Question

Find the slope and the $$y$$ -intercept of the line with the given equation. $$y=-\frac{3}{4} x+6$$

Answer

**step1 Identify the standard form of a linear equation**

A linear equation can be written in the slope-intercept form, which is useful for quickly identifying its slope and y-intercept. The standard form is:

$$y = mx + b$$

where 'm' represents the slope of the line and 'b' represents the y-intercept (the point where the line crosses the y-axis).

**step2 Compare the given equation to the standard form**

The given equation is $$y=-\frac{3}{4} x+6$$. We will compare this equation directly with the standard slope-intercept form $$y = mx + b$$ to determine the values of 'm' and 'b'.

By comparing the two equations, we can see the coefficient of 'x' corresponds to the slope 'm', and the constant term corresponds to the y-intercept 'b'.

**step3 Determine the slope**

From the comparison in the previous step, the value corresponding to 'm' in the given equation is the coefficient of 'x'.

$$m = -\frac{3}{4}$$

**step4 Determine the y-intercept**

From the comparison, the value corresponding to 'b' in the given equation is the constant term.

$$b = 6$$

Alternative answer

Answer: Slope: $$-\frac{3}{4}$$
y-intercept: $$6$$ Explain
This is a question about the slope-intercept form of a line . The solving step is:

Hey friend! This is super easy! When you see an equation like $$y = mx + b$$, it's called the slope-intercept form. The number right next to the 'x' (that's 'm') is always the slope, and the number by itself (that's 'b') is always the y-intercept.

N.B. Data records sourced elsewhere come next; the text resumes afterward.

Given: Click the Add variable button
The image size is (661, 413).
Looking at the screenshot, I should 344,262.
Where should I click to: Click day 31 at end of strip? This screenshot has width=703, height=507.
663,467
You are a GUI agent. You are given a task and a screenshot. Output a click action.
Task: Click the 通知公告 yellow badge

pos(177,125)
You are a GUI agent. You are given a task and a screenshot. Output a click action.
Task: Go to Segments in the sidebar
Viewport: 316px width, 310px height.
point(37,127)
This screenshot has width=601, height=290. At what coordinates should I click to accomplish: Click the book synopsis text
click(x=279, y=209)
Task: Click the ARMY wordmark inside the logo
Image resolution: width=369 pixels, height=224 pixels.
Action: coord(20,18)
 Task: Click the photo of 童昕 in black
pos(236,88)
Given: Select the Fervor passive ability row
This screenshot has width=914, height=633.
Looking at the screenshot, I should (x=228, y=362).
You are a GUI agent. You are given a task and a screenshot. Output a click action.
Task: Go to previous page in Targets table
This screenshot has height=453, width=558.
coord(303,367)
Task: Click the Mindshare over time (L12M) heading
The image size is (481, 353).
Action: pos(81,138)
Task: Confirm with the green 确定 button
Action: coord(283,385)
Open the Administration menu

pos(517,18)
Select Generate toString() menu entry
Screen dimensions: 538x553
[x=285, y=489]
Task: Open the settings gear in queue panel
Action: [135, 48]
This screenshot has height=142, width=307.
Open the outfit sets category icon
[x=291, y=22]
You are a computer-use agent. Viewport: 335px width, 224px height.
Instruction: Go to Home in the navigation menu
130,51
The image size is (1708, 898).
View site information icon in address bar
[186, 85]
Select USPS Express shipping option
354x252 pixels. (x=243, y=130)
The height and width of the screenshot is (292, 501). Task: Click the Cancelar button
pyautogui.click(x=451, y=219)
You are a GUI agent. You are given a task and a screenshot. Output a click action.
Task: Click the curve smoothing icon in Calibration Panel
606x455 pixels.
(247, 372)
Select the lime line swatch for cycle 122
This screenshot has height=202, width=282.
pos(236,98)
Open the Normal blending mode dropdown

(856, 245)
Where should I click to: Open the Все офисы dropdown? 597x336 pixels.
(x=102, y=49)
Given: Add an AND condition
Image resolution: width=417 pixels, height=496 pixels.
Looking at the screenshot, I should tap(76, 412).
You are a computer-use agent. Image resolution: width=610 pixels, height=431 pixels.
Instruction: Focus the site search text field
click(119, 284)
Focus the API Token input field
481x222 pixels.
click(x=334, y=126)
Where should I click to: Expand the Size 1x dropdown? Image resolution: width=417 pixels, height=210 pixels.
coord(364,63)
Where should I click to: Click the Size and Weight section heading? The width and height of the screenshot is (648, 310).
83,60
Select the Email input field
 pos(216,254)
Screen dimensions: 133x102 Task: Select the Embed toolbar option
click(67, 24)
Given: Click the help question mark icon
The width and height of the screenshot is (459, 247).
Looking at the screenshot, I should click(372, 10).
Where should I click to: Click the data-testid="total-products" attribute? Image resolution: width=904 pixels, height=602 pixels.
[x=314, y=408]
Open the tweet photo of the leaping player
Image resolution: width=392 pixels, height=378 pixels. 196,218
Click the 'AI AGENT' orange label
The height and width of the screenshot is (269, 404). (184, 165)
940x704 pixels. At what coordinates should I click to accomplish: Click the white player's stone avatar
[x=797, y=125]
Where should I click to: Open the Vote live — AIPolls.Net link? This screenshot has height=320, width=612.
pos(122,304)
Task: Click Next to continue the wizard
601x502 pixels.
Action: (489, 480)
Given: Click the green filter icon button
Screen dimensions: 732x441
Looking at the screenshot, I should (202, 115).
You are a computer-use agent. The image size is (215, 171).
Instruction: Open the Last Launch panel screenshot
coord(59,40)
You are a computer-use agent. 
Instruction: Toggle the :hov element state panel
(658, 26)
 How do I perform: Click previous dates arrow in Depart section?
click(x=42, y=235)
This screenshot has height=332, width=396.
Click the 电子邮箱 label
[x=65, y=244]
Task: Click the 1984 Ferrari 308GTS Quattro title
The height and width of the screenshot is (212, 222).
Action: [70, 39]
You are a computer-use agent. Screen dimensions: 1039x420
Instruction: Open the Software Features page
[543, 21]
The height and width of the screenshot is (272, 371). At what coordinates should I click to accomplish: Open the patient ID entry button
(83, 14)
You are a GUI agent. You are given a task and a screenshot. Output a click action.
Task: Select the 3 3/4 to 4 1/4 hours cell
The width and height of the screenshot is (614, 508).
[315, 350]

In our problem, the equation is $$y=-\frac{3}{4} x+6$$.
So, if we match it up:
The number in the 'm' spot is $$-\frac{3}{4}$$. That's our slope!
The number in the 'b' spot is $$6$$. That's our y-intercept!

Alternative answer

Answer: The slope is $$-\frac{3}{4}$$ and the y-intercept is $$6$$. Explain
This is a question about <knowing what parts of a line's equation mean>. The solving step is:

Hey friend! This is super neat because the equation given, $$y=-\frac{3}{4} x+6$$, is already in a special form called the "slope-intercept form." This form looks like $$y = mx + b$$.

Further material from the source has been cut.